#### Assigned task:
Repeat each line of the material below exactly.

#### Provided material:
========================================================================

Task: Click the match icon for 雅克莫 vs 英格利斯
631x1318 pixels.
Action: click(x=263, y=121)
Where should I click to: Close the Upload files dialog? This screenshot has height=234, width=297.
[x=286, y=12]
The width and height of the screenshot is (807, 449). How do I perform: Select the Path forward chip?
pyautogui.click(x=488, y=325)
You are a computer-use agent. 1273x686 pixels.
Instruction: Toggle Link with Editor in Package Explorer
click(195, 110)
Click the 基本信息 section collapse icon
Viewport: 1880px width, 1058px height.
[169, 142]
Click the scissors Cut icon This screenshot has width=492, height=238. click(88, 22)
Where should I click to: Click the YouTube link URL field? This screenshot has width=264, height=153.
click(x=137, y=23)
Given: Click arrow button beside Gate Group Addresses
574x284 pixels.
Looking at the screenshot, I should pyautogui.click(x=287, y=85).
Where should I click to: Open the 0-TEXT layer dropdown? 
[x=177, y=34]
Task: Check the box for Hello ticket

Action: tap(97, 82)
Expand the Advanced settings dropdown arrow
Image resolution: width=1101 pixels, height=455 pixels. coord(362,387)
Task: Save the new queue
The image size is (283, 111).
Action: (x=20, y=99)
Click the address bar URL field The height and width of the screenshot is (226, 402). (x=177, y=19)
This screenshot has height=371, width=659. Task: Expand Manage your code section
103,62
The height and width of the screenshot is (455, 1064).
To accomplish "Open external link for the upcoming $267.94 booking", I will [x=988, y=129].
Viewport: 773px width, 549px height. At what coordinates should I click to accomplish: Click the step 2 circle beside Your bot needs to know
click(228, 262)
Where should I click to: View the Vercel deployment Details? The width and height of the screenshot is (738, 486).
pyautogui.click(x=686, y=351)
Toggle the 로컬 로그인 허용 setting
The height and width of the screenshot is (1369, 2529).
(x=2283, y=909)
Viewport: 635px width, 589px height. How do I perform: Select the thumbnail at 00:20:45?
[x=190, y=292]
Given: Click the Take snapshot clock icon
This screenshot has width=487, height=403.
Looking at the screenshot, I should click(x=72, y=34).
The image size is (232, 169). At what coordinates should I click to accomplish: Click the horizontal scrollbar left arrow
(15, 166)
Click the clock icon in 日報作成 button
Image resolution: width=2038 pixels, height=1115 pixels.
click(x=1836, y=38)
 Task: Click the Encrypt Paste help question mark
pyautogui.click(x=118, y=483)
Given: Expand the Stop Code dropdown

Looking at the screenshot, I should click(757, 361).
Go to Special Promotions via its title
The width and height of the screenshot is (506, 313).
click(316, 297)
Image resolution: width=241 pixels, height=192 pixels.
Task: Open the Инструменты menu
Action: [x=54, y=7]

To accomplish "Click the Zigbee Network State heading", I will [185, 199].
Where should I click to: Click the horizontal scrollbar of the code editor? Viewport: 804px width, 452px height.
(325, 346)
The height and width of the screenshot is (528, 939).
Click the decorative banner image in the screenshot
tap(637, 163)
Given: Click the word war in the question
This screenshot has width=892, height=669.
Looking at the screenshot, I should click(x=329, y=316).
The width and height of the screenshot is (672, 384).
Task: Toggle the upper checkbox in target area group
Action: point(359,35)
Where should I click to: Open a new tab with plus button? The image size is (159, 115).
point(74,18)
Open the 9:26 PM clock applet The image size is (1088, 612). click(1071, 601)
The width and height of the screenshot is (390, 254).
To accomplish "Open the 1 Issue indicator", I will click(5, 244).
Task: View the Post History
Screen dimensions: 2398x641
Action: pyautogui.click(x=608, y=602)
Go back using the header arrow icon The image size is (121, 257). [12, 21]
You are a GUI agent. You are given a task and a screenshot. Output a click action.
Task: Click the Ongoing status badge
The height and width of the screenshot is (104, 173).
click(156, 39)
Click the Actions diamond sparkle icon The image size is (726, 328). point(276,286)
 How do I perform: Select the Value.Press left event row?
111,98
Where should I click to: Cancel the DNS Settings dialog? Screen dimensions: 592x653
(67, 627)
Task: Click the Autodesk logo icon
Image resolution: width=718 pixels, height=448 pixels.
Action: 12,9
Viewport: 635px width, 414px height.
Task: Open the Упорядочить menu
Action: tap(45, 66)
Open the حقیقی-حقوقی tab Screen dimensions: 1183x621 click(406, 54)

========================================================================

#### Task output:
Task: Click the match icon for 雅克莫 vs 英格利斯
631x1318 pixels.
Action: click(x=263, y=121)
Where should I click to: Close the Upload files dialog? This screenshot has height=234, width=297.
[x=286, y=12]
The width and height of the screenshot is (807, 449). How do I perform: Select the Path forward chip?
pyautogui.click(x=488, y=325)
You are a computer-use agent. 1273x686 pixels.
Instruction: Toggle Link with Editor in Package Explorer
click(195, 110)
Click the 基本信息 section collapse icon
Viewport: 1880px width, 1058px height.
[169, 142]
Click the scissors Cut icon This screenshot has width=492, height=238. click(88, 22)
Where should I click to: Click the YouTube link URL field? This screenshot has width=264, height=153.
click(x=137, y=23)
Given: Click arrow button beside Gate Group Addresses
574x284 pixels.
Looking at the screenshot, I should pyautogui.click(x=287, y=85).
Where should I click to: Open the 0-TEXT layer dropdown? 
[x=177, y=34]
Task: Check the box for Hello ticket

Action: tap(97, 82)
Expand the Advanced settings dropdown arrow
Image resolution: width=1101 pixels, height=455 pixels. coord(362,387)
Task: Save the new queue
The image size is (283, 111).
Action: (x=20, y=99)
Click the address bar URL field The height and width of the screenshot is (226, 402). (x=177, y=19)
This screenshot has height=371, width=659. Task: Expand Manage your code section
103,62
The height and width of the screenshot is (455, 1064).
To accomplish "Open external link for the upcoming $267.94 booking", I will [x=988, y=129].
Viewport: 773px width, 549px height. At what coordinates should I click to accomplish: Click the step 2 circle beside Your bot needs to know
click(228, 262)
Where should I click to: View the Vercel deployment Details? The width and height of the screenshot is (738, 486).
pyautogui.click(x=686, y=351)
Toggle the 로컬 로그인 허용 setting
The height and width of the screenshot is (1369, 2529).
(x=2283, y=909)
Viewport: 635px width, 589px height. How do I perform: Select the thumbnail at 00:20:45?
[x=190, y=292]
Given: Click the Take snapshot clock icon
This screenshot has width=487, height=403.
Looking at the screenshot, I should click(x=72, y=34).
The image size is (232, 169). At what coordinates should I click to accomplish: Click the horizontal scrollbar left arrow
(15, 166)
Click the clock icon in 日報作成 button
Image resolution: width=2038 pixels, height=1115 pixels.
click(x=1836, y=38)
 Task: Click the Encrypt Paste help question mark
pyautogui.click(x=118, y=483)
Given: Expand the Stop Code dropdown

Looking at the screenshot, I should click(757, 361).
Go to Special Promotions via its title
The width and height of the screenshot is (506, 313).
click(316, 297)
Image resolution: width=241 pixels, height=192 pixels.
Task: Open the Инструменты menu
Action: [x=54, y=7]

To accomplish "Click the Zigbee Network State heading", I will [185, 199].
Where should I click to: Click the horizontal scrollbar of the code editor? Viewport: 804px width, 452px height.
(325, 346)
The height and width of the screenshot is (528, 939).
Click the decorative banner image in the screenshot
tap(637, 163)
Given: Click the word war in the question
This screenshot has width=892, height=669.
Looking at the screenshot, I should click(x=329, y=316).
The width and height of the screenshot is (672, 384).
Task: Toggle the upper checkbox in target area group
Action: point(359,35)
Where should I click to: Open a new tab with plus button? The image size is (159, 115).
point(74,18)
Open the 9:26 PM clock applet The image size is (1088, 612). click(1071, 601)
The width and height of the screenshot is (390, 254).
To accomplish "Open the 1 Issue indicator", I will click(5, 244).
Task: View the Post History
Screen dimensions: 2398x641
Action: pyautogui.click(x=608, y=602)
Go back using the header arrow icon The image size is (121, 257). [12, 21]
You are a GUI agent. You are given a task and a screenshot. Output a click action.
Task: Click the Ongoing status badge
The height and width of the screenshot is (104, 173).
click(156, 39)
Click the Actions diamond sparkle icon The image size is (726, 328). point(276,286)
 How do I perform: Select the Value.Press left event row?
111,98
Where should I click to: Cancel the DNS Settings dialog? Screen dimensions: 592x653
(67, 627)
Task: Click the Autodesk logo icon
Image resolution: width=718 pixels, height=448 pixels.
Action: 12,9
Viewport: 635px width, 414px height.
Task: Open the Упорядочить menu
Action: tap(45, 66)
Open the حقیقی-حقوقی tab Screen dimensions: 1183x621 click(406, 54)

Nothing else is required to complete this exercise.